Great takedown of the MBA Oath by The Epicurean Dealmaker.

Put this way, you can see just how empty and/or disingenuous such pablum really is. Be good to whom? When? How? Under what circumstances? To whose detriment? Unlike loyalty to your comrades, artistic integrity, or even devotion to your neighborhood beanery, ethical behavior in a business context is never straightforward or simple. A businessman constantly makes decisions which harm some real or potential stakeholders, because business is composed of and affects a staggering number of people who have different and often competing interests. Business ethics are situational, which is merely to say that they depend most heavily on the particular set of circumstances and decisions at hand, rather than on some inflexible itemization of principles printed on a playing card.
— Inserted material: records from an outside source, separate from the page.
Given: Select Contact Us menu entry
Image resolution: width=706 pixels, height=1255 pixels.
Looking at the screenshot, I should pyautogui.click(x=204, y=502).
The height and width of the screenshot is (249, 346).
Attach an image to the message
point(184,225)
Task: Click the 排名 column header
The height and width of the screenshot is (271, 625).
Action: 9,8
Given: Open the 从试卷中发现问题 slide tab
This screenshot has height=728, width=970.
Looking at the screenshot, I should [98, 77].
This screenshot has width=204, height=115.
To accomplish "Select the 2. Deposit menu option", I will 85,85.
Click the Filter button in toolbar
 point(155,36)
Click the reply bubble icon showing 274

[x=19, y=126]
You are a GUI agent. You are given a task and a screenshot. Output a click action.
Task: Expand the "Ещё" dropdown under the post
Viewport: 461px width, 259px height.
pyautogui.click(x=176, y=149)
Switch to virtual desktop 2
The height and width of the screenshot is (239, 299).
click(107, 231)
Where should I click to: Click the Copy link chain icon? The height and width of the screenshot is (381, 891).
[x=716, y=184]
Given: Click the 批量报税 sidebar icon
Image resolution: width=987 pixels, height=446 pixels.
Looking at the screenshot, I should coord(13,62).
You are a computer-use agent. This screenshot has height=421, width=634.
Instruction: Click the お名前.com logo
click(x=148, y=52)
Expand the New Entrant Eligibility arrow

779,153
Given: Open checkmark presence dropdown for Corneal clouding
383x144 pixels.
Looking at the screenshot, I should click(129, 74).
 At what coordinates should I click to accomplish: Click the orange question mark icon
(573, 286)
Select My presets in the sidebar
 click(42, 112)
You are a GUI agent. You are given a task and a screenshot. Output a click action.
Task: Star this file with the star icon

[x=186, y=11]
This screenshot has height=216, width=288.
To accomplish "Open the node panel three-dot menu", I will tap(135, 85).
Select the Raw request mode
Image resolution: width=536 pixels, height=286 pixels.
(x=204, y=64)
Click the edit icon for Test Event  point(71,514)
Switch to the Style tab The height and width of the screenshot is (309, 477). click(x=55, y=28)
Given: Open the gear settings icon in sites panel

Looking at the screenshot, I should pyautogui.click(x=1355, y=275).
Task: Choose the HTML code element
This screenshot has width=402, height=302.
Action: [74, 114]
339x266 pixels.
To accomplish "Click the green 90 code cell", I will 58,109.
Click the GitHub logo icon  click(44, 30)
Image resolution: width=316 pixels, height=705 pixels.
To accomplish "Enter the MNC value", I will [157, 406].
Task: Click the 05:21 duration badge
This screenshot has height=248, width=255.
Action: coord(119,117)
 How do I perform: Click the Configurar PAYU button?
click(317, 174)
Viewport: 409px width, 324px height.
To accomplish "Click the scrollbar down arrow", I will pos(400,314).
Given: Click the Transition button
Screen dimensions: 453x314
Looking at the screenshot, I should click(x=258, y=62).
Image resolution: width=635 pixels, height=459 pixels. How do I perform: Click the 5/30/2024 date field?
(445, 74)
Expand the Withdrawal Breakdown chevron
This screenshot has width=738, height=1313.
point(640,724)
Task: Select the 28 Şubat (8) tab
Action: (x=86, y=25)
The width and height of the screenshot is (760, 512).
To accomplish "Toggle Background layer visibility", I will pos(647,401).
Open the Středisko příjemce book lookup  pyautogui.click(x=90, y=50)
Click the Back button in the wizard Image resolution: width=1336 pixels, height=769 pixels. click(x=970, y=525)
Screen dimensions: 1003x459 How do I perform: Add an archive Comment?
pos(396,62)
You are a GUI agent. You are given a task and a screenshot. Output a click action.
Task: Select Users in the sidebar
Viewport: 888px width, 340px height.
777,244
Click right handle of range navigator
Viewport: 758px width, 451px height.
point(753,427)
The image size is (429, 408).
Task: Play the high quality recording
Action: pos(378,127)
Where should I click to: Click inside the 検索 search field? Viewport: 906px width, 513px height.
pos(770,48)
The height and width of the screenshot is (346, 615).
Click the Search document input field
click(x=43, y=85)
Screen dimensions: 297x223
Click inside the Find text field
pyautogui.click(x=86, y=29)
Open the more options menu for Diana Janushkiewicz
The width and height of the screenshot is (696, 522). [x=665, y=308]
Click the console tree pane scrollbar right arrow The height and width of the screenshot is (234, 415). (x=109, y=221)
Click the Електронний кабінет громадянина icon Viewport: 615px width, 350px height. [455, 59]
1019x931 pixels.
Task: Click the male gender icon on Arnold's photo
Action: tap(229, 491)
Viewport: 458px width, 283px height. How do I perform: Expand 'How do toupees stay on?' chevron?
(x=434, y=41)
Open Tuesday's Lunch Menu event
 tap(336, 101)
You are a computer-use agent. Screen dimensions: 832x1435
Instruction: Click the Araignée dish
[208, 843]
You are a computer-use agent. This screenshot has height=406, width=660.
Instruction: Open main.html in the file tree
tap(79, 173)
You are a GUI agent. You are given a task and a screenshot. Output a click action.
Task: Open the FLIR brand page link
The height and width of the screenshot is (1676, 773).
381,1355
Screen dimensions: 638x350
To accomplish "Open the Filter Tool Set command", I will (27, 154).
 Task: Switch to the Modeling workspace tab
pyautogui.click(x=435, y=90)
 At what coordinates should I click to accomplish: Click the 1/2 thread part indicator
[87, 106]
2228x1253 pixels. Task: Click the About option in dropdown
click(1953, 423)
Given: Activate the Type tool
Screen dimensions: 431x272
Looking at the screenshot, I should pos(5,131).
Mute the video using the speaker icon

Often, a business decision which triggers ethical thinking is a choice among lesser evils, or one which minimizes harm, rather than maximizing good. And you have to pick and choose which oxen are going to get gored—shareholders, employees, taxpayers, etc.—because somebody has to take it in the neck.

There are no cookbook approaches to this kind of stuff. You either have ethical principles and try to apply them to the best of your ability, or you don’t. If you do, the most important resources you will need are integrity and courage. If you don’t, then, well, we’ll probably see you on the cover of Fortune magazine one of these years.2

Sadly, for your purposes, integrity and courage are not attributes that translate well to a resumé or a job interview. But realizing that they are what matter, and saying so honestly to whomever asks, will generate a hell of a lot more credibility than reciting a laundry list of politically correct business ethics bromides. It will be up to you to prove you have the stuff—both to yourself and others—when circumstances dictate.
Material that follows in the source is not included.